◆ **EXERCISE**
Turn the records below into a numbered list with one line per item, leaving out any blank lines.

Element lookup records:
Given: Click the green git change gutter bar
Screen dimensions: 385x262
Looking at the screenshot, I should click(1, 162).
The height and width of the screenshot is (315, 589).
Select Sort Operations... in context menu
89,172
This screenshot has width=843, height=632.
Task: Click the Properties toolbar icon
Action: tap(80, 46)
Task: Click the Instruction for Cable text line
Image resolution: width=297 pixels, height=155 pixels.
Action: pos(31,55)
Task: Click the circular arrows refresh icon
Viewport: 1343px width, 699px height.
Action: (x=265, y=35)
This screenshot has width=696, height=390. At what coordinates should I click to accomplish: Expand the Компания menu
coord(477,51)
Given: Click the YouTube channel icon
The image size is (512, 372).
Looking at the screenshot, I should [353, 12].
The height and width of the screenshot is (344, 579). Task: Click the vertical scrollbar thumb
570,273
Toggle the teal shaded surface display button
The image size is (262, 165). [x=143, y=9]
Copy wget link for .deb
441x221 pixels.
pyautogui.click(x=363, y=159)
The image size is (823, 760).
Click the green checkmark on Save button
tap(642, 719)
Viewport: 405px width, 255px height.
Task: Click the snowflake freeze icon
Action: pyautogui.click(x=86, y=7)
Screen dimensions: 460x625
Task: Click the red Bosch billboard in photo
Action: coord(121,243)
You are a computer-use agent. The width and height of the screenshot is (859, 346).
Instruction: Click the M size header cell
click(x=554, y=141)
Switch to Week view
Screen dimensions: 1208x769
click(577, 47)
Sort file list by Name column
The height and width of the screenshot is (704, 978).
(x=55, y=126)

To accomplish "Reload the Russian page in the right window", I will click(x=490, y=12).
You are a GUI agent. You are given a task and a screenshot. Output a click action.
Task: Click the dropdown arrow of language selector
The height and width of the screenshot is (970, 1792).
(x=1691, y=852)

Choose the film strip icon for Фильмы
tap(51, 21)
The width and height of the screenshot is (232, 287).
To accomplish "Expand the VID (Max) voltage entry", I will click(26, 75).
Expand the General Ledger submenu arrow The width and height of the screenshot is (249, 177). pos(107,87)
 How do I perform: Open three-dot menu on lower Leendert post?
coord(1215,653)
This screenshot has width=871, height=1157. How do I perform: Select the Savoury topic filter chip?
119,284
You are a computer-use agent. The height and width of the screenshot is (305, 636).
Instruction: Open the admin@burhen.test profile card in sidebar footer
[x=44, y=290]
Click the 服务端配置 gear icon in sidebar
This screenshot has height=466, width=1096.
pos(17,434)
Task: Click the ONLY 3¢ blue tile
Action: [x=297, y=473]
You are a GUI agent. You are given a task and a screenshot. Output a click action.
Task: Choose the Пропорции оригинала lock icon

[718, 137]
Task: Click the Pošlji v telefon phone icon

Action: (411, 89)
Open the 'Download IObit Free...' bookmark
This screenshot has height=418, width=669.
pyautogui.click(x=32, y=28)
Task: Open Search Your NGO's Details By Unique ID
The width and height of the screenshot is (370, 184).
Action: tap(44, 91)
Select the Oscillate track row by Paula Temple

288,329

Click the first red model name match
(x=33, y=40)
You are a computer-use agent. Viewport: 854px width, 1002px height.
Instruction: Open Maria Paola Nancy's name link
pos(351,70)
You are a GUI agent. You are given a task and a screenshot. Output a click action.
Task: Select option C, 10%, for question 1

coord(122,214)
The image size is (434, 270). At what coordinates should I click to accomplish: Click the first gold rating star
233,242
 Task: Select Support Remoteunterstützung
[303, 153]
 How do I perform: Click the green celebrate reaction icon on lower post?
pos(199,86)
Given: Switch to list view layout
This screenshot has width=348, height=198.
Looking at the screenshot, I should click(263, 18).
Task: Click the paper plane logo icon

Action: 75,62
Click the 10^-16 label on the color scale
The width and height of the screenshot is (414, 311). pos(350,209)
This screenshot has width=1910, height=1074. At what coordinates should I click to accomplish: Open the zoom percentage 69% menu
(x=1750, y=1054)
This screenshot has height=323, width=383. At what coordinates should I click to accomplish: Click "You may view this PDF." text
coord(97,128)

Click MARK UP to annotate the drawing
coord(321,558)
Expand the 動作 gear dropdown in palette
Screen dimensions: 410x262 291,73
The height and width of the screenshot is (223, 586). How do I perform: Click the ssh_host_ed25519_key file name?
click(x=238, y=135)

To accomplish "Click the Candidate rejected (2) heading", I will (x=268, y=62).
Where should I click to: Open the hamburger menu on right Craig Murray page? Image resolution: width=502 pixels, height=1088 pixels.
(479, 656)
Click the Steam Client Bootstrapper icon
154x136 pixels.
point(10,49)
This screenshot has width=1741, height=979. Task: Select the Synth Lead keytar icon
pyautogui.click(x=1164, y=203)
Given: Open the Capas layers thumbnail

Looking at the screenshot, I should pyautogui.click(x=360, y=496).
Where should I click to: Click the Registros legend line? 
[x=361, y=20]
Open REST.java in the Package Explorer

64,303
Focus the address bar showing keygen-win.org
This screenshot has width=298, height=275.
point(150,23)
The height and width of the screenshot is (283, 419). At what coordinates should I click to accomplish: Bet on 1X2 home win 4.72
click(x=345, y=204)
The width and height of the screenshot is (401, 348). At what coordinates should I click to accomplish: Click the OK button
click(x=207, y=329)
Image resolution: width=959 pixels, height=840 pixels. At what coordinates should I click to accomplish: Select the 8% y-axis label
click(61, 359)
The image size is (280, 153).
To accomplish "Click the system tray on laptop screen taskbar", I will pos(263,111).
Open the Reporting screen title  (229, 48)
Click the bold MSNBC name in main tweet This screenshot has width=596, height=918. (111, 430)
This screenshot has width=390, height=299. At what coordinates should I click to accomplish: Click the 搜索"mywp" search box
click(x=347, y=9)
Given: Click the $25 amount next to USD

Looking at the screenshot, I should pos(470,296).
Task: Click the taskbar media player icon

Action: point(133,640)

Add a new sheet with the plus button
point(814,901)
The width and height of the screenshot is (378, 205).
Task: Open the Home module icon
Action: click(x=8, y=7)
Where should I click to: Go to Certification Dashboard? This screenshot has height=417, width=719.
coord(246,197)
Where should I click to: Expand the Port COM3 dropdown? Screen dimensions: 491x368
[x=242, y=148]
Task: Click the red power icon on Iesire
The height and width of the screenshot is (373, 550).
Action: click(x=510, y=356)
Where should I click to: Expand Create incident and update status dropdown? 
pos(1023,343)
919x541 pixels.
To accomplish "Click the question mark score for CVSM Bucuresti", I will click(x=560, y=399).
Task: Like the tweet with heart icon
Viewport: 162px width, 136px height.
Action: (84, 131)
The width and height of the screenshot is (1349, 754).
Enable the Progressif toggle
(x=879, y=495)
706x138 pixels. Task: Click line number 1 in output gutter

◆ **SOLVED EXERCISE**
1. Given: Click the green git change gutter bar
2. Screen dimensions: 385x262
3. Looking at the screenshot, I should click(1, 162).
4. The height and width of the screenshot is (315, 589).
5. Select Sort Operations... in context menu
6. 89,172
7. This screenshot has width=843, height=632.
8. Task: Click the Properties toolbar icon
9. Action: tap(80, 46)
10. Task: Click the Instruction for Cable text line
11. Image resolution: width=297 pixels, height=155 pixels.
12. Action: pos(31,55)
13. Task: Click the circular arrows refresh icon
14. Viewport: 1343px width, 699px height.
15. Action: (x=265, y=35)
16. This screenshot has width=696, height=390. At what coordinates should I click to accomplish: Expand the Компания menu
17. coord(477,51)
18. Given: Click the YouTube channel icon
19. The image size is (512, 372).
20. Looking at the screenshot, I should [353, 12].
21. The height and width of the screenshot is (344, 579). Task: Click the vertical scrollbar thumb
22. 570,273
23. Toggle the teal shaded surface display button
24. The image size is (262, 165). [x=143, y=9]
25. Copy wget link for .deb
26. 441x221 pixels.
27. pyautogui.click(x=363, y=159)
28. The image size is (823, 760).
29. Click the green checkmark on Save button
30. tap(642, 719)
31. Viewport: 405px width, 255px height.
32. Task: Click the snowflake freeze icon
33. Action: pyautogui.click(x=86, y=7)
34. Screen dimensions: 460x625
35. Task: Click the red Bosch billboard in photo
36. Action: coord(121,243)
37. You are a computer-use agent. The width and height of the screenshot is (859, 346).
38. Instruction: Click the M size header cell
39. click(x=554, y=141)
40. Switch to Week view
41. Screen dimensions: 1208x769
42. click(577, 47)
43. Sort file list by Name column
44. The height and width of the screenshot is (704, 978).
45. (x=55, y=126)
46. To accomplish "Reload the Russian page in the right window", I will click(x=490, y=12).
47. You are a GUI agent. You are given a task and a screenshot. Output a click action.
48. Task: Click the dropdown arrow of language selector
49. The height and width of the screenshot is (970, 1792).
50. (x=1691, y=852)
51. Choose the film strip icon for Фильмы
52. tap(51, 21)
53. The width and height of the screenshot is (232, 287).
54. To accomplish "Expand the VID (Max) voltage entry", I will click(26, 75).
55. Expand the General Ledger submenu arrow The width and height of the screenshot is (249, 177). pos(107,87)
56.  How do I perform: Open three-dot menu on lower Leendert post?
57. coord(1215,653)
58. This screenshot has width=871, height=1157. How do I perform: Select the Savoury topic filter chip?
59. 119,284
60. You are a computer-use agent. The height and width of the screenshot is (305, 636).
61. Instruction: Open the admin@burhen.test profile card in sidebar footer
62. [x=44, y=290]
63. Click the 服务端配置 gear icon in sidebar
64. This screenshot has height=466, width=1096.
65. pos(17,434)
66. Task: Click the ONLY 3¢ blue tile
67. Action: [x=297, y=473]
68. You are a GUI agent. You are given a task and a screenshot. Output a click action.
69. Task: Choose the Пропорции оригинала lock icon
70. [718, 137]
71. Task: Click the Pošlji v telefon phone icon
72. Action: (411, 89)
73. Open the 'Download IObit Free...' bookmark
74. This screenshot has height=418, width=669.
75. pyautogui.click(x=32, y=28)
76. Task: Open Search Your NGO's Details By Unique ID
77. The width and height of the screenshot is (370, 184).
78. Action: tap(44, 91)
79. Select the Oscillate track row by Paula Temple
80. 288,329
81. Click the first red model name match
82. (x=33, y=40)
83. You are a computer-use agent. Viewport: 854px width, 1002px height.
84. Instruction: Open Maria Paola Nancy's name link
85. pos(351,70)
86. You are a GUI agent. You are given a task and a screenshot. Output a click action.
87. Task: Select option C, 10%, for question 1
88. coord(122,214)
89. The image size is (434, 270). At what coordinates should I click to accomplish: Click the first gold rating star
90. 233,242
91.  Task: Select Support Remoteunterstützung
92. [303, 153]
93.  How do I perform: Click the green celebrate reaction icon on lower post?
94. pos(199,86)
95. Given: Switch to list view layout
96. This screenshot has width=348, height=198.
97. Looking at the screenshot, I should click(263, 18).
98. Task: Click the paper plane logo icon
99. Action: 75,62
100. Click the 10^-16 label on the color scale
101. The width and height of the screenshot is (414, 311). pos(350,209)
102. This screenshot has width=1910, height=1074. At what coordinates should I click to accomplish: Open the zoom percentage 69% menu
103. (x=1750, y=1054)
104. This screenshot has height=323, width=383. At what coordinates should I click to accomplish: Click "You may view this PDF." text
105. coord(97,128)
106. Click MARK UP to annotate the drawing
107. coord(321,558)
108. Expand the 動作 gear dropdown in palette
109. Screen dimensions: 410x262 291,73
110. The height and width of the screenshot is (223, 586). How do I perform: Click the ssh_host_ed25519_key file name?
111. click(x=238, y=135)
112. To accomplish "Click the Candidate rejected (2) heading", I will (x=268, y=62).
113. Where should I click to: Open the hamburger menu on right Craig Murray page? Image resolution: width=502 pixels, height=1088 pixels.
114. (479, 656)
115. Click the Steam Client Bootstrapper icon
116. 154x136 pixels.
117. point(10,49)
118. This screenshot has width=1741, height=979. Task: Select the Synth Lead keytar icon
119. pyautogui.click(x=1164, y=203)
120. Given: Open the Capas layers thumbnail
121. Looking at the screenshot, I should pyautogui.click(x=360, y=496).
122. Where should I click to: Click the Registros legend line? 
123. [x=361, y=20]
124. Open REST.java in the Package Explorer
125. 64,303
126. Focus the address bar showing keygen-win.org
127. This screenshot has width=298, height=275.
128. point(150,23)
129. The height and width of the screenshot is (283, 419). At what coordinates should I click to accomplish: Bet on 1X2 home win 4.72
130. click(x=345, y=204)
131. The width and height of the screenshot is (401, 348). At what coordinates should I click to accomplish: Click the OK button
132. click(x=207, y=329)
133. Image resolution: width=959 pixels, height=840 pixels. At what coordinates should I click to accomplish: Select the 8% y-axis label
134. click(61, 359)
135. The image size is (280, 153).
136. To accomplish "Click the system tray on laptop screen taskbar", I will pos(263,111).
137. Open the Reporting screen title  (229, 48)
138. Click the bold MSNBC name in main tweet This screenshot has width=596, height=918. (111, 430)
139. This screenshot has width=390, height=299. At what coordinates should I click to accomplish: Click the 搜索"mywp" search box
140. click(x=347, y=9)
141. Given: Click the $25 amount next to USD
142. Looking at the screenshot, I should pos(470,296).
143. Task: Click the taskbar media player icon
144. Action: point(133,640)
145. Add a new sheet with the plus button
146. point(814,901)
147. The width and height of the screenshot is (378, 205).
148. Task: Open the Home module icon
149. Action: click(x=8, y=7)
150. Where should I click to: Go to Certification Dashboard? This screenshot has height=417, width=719.
151. coord(246,197)
152. Where should I click to: Expand the Port COM3 dropdown? Screen dimensions: 491x368
153. [x=242, y=148]
154. Task: Click the red power icon on Iesire
155. The height and width of the screenshot is (373, 550).
156. Action: click(x=510, y=356)
157. Where should I click to: Expand Create incident and update status dropdown? 
158. pos(1023,343)
159. 919x541 pixels.
160. To accomplish "Click the question mark score for CVSM Bucuresti", I will click(x=560, y=399).
161. Task: Like the tweet with heart icon
162. Viewport: 162px width, 136px height.
163. Action: (84, 131)
164. The width and height of the screenshot is (1349, 754).
165. Enable the Progressif toggle
166. (x=879, y=495)
167. 706x138 pixels. Task: Click line number 1 in output gutter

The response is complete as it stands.